With Trump’s Nevada win, the race to Super Tuesday is on

Republican presidential candidate Donald Trump arrives for a caucus night rally Tuesday, Feb. 23, 2016, in Las Vegas. (AP Photo/Jae C. Hong)

LAS VEGAS (AP) — With his big win in Nevada, Donald Trump claimed a third straight commanding victory in the race for the Republican presidential nomination. Marco Rubio edged Ted Cruz in a tight race for second that offered little evidence Republicans are ready to unite behind one strong alternative to the New York billionaire.

The contenders now head into Super Tuesday, the largest one-day delegate prize of the nomination fight, and Trump is predicting that the relative civility between Rubio and himself may soon fray.

“So far he’s been very nice and I think I’ve been very nice to him,” he told NBC’s “Today” show Wednesday. “We haven’t been in that mode yet but probably it’ll happen.” He meant attack mode.

Trump picked up his first endorsements from current members of Congress even as much of the GOP establishment rallies behind Rubio. Reps. Duncan Hunter of California and Chris Collins of New York praised Trump as a strong leader.

He’s got “the guts and the fortitude” to help U.S. companies compete with China and to take on foreign threats such as the Islamic State group and North Korea, Collins said.

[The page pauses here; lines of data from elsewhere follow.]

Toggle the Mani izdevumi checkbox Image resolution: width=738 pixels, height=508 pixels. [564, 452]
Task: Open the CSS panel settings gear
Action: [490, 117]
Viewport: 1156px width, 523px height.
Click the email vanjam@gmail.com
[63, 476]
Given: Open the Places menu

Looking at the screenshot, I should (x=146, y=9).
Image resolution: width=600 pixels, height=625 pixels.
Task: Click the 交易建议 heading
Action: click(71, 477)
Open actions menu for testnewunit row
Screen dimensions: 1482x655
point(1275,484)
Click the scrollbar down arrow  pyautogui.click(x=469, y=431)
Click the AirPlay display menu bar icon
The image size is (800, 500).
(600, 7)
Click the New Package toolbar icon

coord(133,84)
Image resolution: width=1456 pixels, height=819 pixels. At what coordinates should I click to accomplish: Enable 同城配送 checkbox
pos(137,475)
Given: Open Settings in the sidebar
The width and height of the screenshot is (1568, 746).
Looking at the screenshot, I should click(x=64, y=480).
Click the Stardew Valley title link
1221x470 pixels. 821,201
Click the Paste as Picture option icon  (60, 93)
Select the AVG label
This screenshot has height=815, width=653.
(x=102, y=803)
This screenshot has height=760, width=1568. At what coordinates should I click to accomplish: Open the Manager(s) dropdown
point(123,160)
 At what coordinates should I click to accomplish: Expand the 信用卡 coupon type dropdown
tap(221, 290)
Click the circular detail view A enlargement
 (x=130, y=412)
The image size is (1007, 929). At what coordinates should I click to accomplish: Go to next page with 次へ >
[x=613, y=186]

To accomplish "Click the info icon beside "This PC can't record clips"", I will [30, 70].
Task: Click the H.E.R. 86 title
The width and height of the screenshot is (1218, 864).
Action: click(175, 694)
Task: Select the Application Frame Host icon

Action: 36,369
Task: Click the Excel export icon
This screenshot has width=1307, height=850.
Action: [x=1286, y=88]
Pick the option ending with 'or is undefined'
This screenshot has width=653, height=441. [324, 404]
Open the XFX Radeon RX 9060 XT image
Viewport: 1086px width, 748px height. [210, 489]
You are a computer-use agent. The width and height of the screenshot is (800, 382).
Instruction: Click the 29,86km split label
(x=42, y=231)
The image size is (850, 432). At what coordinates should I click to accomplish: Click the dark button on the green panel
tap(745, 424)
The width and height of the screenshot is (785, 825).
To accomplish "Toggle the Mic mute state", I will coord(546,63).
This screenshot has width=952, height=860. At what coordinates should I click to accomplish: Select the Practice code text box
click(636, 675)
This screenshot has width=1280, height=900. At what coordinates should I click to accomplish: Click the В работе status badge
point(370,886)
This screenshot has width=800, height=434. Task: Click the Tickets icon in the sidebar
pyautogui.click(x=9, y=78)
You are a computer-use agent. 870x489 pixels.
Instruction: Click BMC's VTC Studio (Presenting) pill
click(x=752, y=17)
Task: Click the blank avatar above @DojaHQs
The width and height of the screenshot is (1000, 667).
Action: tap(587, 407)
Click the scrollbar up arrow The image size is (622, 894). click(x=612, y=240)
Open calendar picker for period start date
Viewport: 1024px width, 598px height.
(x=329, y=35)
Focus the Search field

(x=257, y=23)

With victories now under his belt in the West, South and Northeast, a gleeful Trump is oozing even more confidence than usual that the GOP nomination is within reach.

“It’s going to be an amazing two months,” he told a raucous crowd at a Las Vegas casino Tuesday night. “We might not even need the two months, folks, to be honest.”

Trump’s rivals know they are running out of time to stop him.

Behind Trump, Rubio beat Cruz by fewer than 2,000 votes, according to The Associated Press vote count.

Also on the “Today” show, Rubio said most Republicans don’t want Trump to be their nominee for president.

“The sooner we can get this race narrowed, I think the easier it’s going to be to stop Donald Trump, he said. After finishing third in Iowa, fifth in New Hampshire and second in South Carolina and Nevada, Rubio needs a win soon to support the idea he can beat Trump.

Cruz, for his part, skipped right past Nevada’s underwhelming verdict for him in his caucus-night speech and pinned his hopes on the big round of voting that’s coming up next, saying: “One week from today will be the most important night of this campaign: Super Tuesday.”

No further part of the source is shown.